For its part, while The Pile acknowledges that the data contains copyrighted material, few would agree in the technical articles that created the dataset that "the processing and distribution of data owned by others may also violate copyright law".

In addition, The Pile argues that although relatively unchanged works are stored in the data set, the use of these materials should be transformational in accordance with the principle of fair use. ThePile also acknowledges that when training large language models, complete copyrighted content is needed to produce the best results.

The so-called concept of fair use in web crawlers and artificial intelligence projects has been called into question. Writers, visual artists and even source code developers sued companies such as OpenAI, Microsoft and Meta because their original works were used to train models without permission and they did not benefit from it.

Steven Steven Sinofsky, a former Microsoft executive and partner at venture capital firm Andreessen Horowitz, recently wrote on social media that even if you put something on the Internet, you can't use someone's work for free and without restriction without consent.

There is no solution. "We are trying to solve all these problems right now," says Stiller, chief executive of knowledge sharing. There are many issues to be addressed: compensation, empowerment, trust. In the age of artificial intelligence, we don't have an answer yet.

Mr de Valcke said that because intellectual property sharing licenses promote the circulation of copyright and allow their own works to be used on the Internet, they can be used as a potential licensing model for the development of artificial intelligence models.

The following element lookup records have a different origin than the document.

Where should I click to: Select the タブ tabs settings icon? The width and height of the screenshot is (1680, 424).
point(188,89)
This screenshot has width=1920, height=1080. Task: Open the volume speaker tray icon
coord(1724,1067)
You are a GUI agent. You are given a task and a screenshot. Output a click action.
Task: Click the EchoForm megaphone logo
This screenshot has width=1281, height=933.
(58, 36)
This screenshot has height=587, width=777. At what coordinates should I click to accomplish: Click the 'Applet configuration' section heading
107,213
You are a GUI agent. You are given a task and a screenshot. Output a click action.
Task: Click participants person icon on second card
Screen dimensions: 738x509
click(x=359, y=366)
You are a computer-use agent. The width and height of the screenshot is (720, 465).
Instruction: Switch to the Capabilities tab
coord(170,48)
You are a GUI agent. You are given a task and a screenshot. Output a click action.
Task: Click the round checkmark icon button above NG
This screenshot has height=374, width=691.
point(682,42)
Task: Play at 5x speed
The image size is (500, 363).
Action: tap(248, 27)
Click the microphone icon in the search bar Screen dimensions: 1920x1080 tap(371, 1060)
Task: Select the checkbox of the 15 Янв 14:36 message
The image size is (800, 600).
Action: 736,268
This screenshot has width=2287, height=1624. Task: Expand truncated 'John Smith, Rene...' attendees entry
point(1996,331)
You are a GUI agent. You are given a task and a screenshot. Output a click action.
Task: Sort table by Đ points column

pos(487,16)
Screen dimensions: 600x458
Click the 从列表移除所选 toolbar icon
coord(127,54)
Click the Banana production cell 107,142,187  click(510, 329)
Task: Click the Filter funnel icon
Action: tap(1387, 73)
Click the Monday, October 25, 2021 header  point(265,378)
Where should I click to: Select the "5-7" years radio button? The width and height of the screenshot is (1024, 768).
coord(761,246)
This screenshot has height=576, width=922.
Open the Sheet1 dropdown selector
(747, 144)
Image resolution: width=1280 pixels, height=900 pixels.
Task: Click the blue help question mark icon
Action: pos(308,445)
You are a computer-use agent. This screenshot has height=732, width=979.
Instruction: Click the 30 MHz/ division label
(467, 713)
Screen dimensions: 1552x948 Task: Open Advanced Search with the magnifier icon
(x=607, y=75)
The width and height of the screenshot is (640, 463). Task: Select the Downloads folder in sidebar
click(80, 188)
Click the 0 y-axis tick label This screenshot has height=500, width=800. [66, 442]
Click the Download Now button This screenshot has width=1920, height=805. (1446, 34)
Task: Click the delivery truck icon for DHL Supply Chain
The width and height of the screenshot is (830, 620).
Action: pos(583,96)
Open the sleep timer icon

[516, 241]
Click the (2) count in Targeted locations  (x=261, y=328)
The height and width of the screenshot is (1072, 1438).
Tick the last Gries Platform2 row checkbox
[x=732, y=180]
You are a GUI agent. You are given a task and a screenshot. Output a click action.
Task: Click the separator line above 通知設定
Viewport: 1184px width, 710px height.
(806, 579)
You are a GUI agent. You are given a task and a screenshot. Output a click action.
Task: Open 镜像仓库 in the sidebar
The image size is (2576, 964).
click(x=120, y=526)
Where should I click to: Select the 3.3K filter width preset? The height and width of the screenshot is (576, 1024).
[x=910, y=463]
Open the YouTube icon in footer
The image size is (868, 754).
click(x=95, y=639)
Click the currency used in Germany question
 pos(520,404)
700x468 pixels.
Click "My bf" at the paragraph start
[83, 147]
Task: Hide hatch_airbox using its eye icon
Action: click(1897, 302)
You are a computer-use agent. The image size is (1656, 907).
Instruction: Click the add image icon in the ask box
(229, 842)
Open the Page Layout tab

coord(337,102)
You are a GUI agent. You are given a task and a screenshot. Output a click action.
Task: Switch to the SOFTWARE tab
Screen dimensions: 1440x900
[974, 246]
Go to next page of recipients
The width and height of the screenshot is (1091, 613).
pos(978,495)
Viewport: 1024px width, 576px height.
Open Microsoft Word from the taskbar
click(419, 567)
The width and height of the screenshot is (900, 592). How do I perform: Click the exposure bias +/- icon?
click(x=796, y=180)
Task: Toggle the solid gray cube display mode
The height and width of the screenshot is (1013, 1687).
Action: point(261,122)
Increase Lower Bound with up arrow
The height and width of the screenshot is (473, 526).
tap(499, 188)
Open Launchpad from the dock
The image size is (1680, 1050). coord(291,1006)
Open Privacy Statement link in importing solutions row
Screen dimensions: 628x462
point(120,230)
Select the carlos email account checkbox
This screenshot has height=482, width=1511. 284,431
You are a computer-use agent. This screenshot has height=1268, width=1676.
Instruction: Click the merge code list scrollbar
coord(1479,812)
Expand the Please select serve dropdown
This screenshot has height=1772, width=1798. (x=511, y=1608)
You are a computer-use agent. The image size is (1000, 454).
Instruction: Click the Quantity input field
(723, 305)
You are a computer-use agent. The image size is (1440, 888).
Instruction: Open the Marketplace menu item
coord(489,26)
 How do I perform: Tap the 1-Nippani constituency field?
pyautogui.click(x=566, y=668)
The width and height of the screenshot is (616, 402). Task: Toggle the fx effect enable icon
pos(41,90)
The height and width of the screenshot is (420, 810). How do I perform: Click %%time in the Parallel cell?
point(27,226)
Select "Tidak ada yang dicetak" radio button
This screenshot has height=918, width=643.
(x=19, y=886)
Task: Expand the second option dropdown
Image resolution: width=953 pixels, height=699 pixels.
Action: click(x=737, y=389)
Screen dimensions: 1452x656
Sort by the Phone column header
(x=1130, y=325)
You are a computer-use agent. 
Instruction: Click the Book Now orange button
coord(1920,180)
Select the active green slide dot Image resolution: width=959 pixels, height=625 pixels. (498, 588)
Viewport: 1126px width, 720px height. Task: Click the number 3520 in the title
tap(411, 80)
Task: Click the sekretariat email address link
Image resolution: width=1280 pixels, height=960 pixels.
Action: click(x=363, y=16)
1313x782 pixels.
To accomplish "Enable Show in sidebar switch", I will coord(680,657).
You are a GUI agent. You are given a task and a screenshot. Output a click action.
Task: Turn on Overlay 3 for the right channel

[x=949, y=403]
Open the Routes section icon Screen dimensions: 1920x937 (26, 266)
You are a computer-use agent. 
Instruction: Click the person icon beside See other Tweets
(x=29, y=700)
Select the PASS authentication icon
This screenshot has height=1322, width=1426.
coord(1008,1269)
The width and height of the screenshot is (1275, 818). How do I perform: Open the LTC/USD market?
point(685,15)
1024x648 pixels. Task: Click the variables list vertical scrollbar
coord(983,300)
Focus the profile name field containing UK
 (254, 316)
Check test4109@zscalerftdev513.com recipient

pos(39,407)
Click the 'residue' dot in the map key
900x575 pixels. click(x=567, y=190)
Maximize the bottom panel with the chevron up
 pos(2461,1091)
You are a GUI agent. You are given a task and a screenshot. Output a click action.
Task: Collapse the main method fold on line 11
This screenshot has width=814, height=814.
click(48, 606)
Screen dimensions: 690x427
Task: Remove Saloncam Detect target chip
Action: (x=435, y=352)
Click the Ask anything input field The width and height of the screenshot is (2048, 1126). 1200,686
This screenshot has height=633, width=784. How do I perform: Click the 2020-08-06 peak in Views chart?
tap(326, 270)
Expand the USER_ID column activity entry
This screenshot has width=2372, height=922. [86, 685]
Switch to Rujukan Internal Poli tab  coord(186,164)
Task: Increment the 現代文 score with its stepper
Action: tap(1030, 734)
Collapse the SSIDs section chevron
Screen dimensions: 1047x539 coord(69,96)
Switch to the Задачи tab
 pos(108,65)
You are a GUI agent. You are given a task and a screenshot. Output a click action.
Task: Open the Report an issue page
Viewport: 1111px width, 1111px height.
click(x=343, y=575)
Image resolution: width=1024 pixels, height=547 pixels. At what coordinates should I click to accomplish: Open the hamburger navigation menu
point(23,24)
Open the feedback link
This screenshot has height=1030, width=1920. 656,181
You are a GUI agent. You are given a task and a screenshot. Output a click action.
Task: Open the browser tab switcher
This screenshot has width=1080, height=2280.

Stiller is not sure. When it comes to artificial intelligence, she says, there may be no single solution. Even a more flexible generic protocol may not work. How do you authorize the entire Internet?

"every lawyer I spoke to said that permission doesn't solve the problem," Stiller said. "

She often discusses the issue with the author, artificial intelligence industry executives and other stakeholders. Stiller met with representatives of OpenAI earlier this year and said the company was discussing how to reward creators.

But she added that it is not clear what the public space will look like in the era of artificial intelligence.

Given that web crawlers have collected a lot of data for large technology companies, and that content creators are simply out of control, the Internet could change dramatically.

If publishing information means providing data to competing artificial intelligence models for free, then this activity may stop.

There are already signs that fewer programmers visit the question-and-answer site Stack Overflow to answer questions because their previous efforts have been used to train artificial intelligence models, which can now answer many questions automatically.

Stiller said that the future of all online content creation may soon be the same as today's streaming, content is locked in subscription services, increasingly expensive.

"if we are not careful, it will eventually lead to the closure of public spaces," Stiller said. "there will be more walled gardens and more things that people cannot access. This is not a successful model of knowledge and creativity in the future."

Welcome to subscribe "Shulou Technology Information " to get latest news, interesting things and hot topics in the IT industry, and controls the hottest and latest Internet news, technology news and IT industry trends.

*The comments in the above article only represent the author's personal views and do not represent the views and positions of this website. If you have more insights, please feel free to contribute and share.